So, it seems like the new question is: Is $\ker\pi_\mu \subseteq A$ dense in $\ker\pi_\mu'' \subseteq A''$. As we're talking about the universal representation, $A''=A^{**}$, the bidual of A.

So, suppose that $\mu$ is a faithful state on A, so $\ker\pi_\mu=\{0\}$. I don't think it's necessary that $\ker \pi_\mu''=\{0\}$: this is equivalent to $\pi_\mu'':A^{**}=A''\rightarrow B(H_\mu)$ being injective, and hence an isomorphism onto its range.

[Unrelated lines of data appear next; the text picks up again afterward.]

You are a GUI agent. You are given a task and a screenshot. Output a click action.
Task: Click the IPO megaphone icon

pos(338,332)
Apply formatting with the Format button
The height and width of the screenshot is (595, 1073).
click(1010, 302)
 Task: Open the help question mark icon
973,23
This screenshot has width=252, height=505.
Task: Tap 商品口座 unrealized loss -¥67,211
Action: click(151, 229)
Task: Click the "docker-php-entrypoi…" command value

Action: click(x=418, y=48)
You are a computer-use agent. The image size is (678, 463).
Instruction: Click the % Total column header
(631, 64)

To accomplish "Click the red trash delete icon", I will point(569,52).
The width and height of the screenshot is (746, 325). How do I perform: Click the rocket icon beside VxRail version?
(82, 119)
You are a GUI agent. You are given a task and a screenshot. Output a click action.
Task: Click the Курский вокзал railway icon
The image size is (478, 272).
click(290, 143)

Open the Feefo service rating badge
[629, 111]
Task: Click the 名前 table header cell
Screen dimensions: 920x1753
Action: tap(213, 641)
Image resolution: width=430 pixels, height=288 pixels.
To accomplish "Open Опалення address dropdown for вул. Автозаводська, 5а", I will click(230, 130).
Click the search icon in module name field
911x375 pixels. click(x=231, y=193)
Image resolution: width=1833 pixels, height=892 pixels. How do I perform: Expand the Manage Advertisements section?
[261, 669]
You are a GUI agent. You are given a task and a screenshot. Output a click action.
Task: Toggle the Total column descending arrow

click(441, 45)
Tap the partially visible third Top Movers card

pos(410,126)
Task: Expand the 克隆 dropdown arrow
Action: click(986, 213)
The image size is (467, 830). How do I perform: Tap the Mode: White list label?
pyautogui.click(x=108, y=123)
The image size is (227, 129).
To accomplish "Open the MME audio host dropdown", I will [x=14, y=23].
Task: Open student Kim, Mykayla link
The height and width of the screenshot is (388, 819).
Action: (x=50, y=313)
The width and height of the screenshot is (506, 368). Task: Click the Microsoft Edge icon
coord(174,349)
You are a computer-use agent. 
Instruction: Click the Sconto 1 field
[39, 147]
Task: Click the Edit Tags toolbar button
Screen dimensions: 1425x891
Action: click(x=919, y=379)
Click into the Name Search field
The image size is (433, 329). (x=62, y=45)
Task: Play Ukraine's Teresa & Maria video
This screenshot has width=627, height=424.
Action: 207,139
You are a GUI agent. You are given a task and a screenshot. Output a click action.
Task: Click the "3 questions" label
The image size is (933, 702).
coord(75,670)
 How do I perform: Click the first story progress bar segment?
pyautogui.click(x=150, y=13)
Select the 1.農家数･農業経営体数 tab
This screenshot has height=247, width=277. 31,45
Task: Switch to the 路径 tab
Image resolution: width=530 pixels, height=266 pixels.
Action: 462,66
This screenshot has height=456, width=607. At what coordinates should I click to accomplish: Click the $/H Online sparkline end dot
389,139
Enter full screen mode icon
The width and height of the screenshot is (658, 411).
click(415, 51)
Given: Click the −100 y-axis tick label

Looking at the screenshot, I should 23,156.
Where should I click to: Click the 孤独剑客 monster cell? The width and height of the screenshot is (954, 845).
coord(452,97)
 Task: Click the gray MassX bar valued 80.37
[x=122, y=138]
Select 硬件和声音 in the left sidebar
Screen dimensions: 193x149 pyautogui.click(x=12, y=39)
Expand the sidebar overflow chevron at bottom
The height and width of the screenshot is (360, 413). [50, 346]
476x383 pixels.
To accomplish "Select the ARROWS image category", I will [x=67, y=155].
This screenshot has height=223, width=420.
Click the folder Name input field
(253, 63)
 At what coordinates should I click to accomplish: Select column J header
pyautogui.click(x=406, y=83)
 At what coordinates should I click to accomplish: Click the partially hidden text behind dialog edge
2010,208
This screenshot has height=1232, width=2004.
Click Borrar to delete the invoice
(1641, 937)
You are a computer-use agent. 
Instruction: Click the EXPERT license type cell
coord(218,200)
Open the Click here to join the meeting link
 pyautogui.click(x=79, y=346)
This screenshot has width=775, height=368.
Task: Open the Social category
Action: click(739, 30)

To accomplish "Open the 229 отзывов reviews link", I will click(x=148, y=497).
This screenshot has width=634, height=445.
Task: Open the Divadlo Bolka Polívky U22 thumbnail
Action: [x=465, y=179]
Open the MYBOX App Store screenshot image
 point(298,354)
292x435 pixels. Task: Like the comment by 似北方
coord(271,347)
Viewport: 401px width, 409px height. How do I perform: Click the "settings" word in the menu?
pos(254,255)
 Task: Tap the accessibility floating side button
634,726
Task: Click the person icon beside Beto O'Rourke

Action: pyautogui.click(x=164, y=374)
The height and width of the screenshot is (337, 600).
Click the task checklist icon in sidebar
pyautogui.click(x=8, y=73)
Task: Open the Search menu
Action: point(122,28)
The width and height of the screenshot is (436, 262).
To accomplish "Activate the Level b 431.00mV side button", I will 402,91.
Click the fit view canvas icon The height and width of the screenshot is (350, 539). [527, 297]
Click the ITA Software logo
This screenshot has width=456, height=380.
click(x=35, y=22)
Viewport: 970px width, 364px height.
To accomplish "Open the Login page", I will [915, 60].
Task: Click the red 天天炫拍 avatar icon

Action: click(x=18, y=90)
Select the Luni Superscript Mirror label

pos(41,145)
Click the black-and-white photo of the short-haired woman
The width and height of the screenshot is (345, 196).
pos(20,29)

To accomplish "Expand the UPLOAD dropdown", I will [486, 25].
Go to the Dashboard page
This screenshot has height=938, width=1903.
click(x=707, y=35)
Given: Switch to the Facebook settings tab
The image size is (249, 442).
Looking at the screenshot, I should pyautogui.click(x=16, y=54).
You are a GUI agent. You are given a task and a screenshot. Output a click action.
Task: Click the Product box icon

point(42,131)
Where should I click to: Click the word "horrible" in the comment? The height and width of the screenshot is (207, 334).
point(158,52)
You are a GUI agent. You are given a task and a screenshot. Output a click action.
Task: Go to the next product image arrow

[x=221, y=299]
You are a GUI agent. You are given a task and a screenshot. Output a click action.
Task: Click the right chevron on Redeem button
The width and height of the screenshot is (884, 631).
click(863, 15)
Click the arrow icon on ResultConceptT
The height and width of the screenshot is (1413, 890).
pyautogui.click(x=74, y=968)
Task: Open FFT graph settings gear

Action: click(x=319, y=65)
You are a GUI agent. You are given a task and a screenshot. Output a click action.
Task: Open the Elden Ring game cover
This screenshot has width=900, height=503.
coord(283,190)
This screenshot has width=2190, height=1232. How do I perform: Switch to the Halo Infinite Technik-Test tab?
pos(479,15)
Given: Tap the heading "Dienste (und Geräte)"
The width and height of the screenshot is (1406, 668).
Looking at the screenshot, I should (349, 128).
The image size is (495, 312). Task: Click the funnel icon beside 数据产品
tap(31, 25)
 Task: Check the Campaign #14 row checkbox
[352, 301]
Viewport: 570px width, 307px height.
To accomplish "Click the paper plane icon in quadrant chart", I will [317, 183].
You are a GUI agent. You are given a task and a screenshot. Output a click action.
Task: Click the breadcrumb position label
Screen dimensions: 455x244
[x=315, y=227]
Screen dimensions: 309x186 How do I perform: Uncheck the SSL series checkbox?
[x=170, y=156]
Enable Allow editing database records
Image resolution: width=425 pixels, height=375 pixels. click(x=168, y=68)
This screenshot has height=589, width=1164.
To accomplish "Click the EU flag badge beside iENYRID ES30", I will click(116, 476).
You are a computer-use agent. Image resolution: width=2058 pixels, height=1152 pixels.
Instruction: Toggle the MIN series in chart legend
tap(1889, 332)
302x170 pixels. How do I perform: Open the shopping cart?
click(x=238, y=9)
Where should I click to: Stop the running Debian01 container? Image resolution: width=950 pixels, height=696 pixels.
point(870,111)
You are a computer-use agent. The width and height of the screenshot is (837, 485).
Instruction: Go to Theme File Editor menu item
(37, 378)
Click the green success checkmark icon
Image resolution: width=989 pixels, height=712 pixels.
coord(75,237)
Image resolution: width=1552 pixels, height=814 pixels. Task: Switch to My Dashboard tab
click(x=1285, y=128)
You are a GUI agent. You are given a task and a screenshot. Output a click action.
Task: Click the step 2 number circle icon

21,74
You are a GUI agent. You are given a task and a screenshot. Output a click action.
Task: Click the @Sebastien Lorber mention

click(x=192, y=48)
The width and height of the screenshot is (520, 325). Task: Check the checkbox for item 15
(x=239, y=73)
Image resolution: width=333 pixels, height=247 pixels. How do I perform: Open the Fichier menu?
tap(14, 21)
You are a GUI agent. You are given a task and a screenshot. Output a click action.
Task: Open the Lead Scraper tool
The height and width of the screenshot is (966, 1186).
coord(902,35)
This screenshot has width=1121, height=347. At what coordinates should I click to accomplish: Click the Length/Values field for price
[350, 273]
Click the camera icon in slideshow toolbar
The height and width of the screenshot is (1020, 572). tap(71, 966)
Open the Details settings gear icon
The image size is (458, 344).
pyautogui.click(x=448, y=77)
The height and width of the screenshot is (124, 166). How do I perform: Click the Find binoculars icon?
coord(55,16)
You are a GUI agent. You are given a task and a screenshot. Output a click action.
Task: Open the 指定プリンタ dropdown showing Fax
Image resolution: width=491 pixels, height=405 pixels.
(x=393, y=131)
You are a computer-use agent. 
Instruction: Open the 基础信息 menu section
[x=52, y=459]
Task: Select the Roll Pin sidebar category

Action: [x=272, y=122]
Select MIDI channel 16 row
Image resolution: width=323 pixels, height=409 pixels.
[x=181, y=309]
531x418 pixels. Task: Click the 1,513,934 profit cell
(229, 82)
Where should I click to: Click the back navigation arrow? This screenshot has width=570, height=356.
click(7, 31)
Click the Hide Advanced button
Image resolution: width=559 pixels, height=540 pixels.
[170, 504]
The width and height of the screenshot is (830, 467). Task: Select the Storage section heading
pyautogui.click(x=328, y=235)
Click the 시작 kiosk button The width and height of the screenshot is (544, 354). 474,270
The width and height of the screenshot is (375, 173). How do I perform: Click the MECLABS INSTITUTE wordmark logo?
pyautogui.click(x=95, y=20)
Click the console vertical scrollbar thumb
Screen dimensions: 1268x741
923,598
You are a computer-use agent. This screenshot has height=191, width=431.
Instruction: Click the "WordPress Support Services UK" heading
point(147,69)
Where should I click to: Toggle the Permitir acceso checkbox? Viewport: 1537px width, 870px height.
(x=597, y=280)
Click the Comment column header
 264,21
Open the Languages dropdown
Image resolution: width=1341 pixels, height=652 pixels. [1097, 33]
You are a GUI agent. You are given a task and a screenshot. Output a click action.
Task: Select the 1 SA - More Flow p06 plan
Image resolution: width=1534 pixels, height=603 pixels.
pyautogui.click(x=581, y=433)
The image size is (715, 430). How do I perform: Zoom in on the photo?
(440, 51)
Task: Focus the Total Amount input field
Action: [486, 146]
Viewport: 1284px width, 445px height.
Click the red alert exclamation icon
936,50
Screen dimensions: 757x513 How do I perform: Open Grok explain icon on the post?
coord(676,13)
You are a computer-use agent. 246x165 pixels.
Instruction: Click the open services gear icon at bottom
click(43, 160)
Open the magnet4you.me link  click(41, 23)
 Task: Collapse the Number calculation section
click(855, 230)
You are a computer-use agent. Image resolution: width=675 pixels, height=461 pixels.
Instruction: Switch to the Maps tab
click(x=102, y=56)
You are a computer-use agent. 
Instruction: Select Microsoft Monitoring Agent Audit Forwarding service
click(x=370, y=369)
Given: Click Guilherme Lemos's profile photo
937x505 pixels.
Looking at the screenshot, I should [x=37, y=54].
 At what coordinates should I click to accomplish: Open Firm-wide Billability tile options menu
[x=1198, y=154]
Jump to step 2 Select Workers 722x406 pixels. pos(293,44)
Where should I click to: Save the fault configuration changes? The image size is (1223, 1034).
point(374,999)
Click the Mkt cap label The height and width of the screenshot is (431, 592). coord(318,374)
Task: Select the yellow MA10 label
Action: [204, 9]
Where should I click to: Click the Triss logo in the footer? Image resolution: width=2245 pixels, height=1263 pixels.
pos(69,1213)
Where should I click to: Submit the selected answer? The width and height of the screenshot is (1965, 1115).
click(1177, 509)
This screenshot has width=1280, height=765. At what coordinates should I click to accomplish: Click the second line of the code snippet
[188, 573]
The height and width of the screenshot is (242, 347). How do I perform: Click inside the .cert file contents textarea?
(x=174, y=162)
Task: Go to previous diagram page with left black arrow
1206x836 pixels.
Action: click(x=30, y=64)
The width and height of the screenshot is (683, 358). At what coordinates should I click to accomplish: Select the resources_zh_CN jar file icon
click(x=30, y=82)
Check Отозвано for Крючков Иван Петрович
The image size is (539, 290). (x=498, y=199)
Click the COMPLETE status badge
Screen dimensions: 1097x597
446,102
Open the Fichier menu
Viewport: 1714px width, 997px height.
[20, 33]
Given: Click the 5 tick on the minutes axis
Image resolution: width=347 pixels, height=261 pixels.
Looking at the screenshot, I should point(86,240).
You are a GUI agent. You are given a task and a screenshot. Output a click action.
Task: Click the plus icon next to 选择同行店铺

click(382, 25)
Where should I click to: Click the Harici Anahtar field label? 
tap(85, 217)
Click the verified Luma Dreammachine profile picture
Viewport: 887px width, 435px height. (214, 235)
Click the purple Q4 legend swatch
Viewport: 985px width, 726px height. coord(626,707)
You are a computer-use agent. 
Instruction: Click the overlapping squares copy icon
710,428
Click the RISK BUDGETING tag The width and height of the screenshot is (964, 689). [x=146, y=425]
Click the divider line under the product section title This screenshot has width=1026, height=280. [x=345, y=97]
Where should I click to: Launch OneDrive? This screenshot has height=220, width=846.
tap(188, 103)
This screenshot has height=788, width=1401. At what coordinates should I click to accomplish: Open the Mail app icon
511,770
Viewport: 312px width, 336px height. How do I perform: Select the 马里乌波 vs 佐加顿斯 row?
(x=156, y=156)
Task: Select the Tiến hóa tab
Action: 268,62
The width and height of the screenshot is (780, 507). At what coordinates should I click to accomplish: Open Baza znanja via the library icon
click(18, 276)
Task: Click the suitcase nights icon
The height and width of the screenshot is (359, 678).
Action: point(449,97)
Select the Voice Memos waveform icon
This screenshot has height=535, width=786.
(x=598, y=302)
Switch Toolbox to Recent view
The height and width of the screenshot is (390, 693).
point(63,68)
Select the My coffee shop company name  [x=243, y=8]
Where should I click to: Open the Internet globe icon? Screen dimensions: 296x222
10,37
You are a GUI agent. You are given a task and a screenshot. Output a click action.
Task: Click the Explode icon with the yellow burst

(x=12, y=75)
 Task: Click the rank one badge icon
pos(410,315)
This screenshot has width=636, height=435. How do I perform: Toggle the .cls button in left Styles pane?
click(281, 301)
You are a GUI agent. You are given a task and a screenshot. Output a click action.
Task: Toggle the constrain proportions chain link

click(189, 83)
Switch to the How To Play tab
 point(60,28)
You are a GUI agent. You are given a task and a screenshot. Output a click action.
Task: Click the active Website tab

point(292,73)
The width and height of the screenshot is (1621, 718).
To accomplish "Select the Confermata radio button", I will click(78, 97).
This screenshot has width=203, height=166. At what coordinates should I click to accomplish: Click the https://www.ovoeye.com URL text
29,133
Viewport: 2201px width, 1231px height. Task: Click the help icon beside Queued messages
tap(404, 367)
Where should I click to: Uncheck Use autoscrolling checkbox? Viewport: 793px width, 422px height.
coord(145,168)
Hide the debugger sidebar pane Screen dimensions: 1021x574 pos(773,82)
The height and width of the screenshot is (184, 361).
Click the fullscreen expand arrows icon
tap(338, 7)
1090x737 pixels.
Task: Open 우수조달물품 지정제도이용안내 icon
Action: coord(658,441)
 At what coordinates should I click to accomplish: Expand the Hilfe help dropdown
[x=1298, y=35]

For example, let $G$ be an infinite discrete group, let $A=C^*_r(G)$, and let $\mu$ be the canonical trace on $A$. Then $\pi_\mu(A)'' = VN(G)$ the group von Neumann algebra (as $H_\mu$ can be identified with $\ell^2(G)$), and the predual of $VN(G)$ is $A(G)$ the Fourier algebra. The dual of A is $B(G)$ the Fourier-Stieljtes algebra; as $G$ is not compact, $A(G) \subsetneq B(G)$. Then $A^{**} = B(G)^* = W^*(G)$ (in common notation) and so the map $\pi_\mu'':W^*(G) \rightarrow VN(G)$ is the quotient induced by the adjoint of the inclusion $A(G) \rightarrow B(G)$. In particular, it's not injective.

I could, of course, have misunderstood the question...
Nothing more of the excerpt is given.